### TASK OBJECTIVE
Find the line with "Screen dimensions: 1280x800". Repeat it and each line after it, exactly, down to the end of the records below.

### GIVEN DATA
- Opening Delimiter -
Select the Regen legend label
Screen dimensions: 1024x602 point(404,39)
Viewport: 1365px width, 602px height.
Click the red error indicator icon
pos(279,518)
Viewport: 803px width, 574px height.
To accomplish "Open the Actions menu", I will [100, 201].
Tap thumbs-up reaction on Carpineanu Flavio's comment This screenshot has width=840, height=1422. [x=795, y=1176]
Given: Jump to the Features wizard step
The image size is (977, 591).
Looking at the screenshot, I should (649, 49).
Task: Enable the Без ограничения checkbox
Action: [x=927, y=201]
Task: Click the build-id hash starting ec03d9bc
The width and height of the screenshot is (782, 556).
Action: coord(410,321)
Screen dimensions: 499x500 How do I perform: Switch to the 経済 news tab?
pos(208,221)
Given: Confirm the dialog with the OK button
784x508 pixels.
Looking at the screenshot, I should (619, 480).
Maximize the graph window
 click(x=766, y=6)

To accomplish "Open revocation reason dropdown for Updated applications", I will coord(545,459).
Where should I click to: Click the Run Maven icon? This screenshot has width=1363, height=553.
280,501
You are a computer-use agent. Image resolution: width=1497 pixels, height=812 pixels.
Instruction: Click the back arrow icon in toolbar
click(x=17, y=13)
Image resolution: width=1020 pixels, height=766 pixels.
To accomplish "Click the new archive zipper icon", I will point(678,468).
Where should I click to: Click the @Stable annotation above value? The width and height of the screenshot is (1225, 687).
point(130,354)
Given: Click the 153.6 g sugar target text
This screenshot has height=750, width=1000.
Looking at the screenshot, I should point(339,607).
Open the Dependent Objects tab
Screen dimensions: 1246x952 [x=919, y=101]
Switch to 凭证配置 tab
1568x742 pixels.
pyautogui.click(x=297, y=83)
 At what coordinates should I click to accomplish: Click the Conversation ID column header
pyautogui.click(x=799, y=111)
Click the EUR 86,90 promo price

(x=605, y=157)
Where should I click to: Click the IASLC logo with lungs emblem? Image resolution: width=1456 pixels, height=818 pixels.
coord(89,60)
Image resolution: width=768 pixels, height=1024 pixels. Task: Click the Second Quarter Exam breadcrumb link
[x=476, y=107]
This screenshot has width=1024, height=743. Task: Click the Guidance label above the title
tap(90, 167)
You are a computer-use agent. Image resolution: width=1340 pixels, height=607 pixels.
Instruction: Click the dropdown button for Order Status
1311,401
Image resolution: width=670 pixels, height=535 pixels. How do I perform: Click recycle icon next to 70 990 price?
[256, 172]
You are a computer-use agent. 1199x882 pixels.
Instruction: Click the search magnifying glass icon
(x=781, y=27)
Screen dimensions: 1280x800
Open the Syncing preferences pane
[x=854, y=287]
- Closing Delimiter -
### OUTPUT OF THE TASK
Screen dimensions: 1280x800
Open the Syncing preferences pane
[x=854, y=287]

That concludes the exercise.